All lines below containing the string "computer" are to be copied.

# [Exercise inputs]
□ □ □
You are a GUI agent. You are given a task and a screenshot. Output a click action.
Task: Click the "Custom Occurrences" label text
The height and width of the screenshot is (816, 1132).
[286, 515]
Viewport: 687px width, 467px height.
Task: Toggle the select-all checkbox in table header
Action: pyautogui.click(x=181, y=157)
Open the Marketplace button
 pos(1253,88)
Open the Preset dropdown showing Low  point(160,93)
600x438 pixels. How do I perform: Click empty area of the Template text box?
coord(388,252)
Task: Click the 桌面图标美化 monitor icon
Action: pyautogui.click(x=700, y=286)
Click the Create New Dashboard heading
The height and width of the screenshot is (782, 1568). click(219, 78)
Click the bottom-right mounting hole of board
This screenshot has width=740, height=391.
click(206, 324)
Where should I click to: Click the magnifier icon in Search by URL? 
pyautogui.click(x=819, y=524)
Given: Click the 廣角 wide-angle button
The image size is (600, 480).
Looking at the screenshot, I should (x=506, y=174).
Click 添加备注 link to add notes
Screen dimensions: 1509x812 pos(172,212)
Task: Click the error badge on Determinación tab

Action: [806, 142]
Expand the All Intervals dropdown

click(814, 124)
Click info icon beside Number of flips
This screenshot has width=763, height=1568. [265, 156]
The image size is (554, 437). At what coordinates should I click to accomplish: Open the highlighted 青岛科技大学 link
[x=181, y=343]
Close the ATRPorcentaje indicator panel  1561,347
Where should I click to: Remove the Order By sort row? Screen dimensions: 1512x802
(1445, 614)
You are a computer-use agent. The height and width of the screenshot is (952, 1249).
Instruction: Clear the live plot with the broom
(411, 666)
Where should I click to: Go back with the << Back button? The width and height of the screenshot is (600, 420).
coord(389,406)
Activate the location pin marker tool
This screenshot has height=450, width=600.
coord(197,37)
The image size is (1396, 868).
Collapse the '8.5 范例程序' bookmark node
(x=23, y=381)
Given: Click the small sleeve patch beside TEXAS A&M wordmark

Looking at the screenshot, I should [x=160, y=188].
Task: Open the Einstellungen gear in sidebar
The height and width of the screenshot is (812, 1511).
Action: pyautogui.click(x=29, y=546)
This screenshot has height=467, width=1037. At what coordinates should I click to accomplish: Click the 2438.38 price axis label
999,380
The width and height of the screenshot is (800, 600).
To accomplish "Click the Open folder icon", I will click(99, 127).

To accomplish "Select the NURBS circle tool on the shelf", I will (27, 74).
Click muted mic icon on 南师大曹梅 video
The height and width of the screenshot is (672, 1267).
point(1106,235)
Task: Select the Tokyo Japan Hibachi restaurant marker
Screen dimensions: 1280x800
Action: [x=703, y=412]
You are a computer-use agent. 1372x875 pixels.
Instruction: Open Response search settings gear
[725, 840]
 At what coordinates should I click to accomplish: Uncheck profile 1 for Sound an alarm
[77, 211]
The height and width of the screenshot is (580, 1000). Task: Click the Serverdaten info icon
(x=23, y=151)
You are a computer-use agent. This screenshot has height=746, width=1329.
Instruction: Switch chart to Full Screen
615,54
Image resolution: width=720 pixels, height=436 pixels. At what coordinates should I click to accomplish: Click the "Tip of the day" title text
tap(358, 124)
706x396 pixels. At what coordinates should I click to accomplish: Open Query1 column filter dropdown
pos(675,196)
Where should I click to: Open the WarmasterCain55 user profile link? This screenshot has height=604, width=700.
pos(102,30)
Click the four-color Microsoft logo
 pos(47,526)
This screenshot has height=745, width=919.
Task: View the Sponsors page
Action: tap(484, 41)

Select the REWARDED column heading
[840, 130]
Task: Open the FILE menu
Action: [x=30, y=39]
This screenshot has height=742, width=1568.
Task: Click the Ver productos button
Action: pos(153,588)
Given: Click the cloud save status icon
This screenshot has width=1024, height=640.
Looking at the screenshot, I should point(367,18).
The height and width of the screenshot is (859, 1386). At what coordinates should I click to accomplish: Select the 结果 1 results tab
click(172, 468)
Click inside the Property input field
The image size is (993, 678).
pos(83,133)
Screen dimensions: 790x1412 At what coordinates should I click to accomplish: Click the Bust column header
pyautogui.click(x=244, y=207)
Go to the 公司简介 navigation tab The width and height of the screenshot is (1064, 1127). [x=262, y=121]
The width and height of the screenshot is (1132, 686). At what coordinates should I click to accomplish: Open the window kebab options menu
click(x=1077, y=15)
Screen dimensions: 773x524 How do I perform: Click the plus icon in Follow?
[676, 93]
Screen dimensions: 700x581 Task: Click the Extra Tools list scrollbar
□ □ □
# [Solved problem]
You are a computer-use agent. The height and width of the screenshot is (952, 1249).
You are a computer-use agent. 1372x875 pixels.
You are a computer-use agent. This screenshot has height=746, width=1329.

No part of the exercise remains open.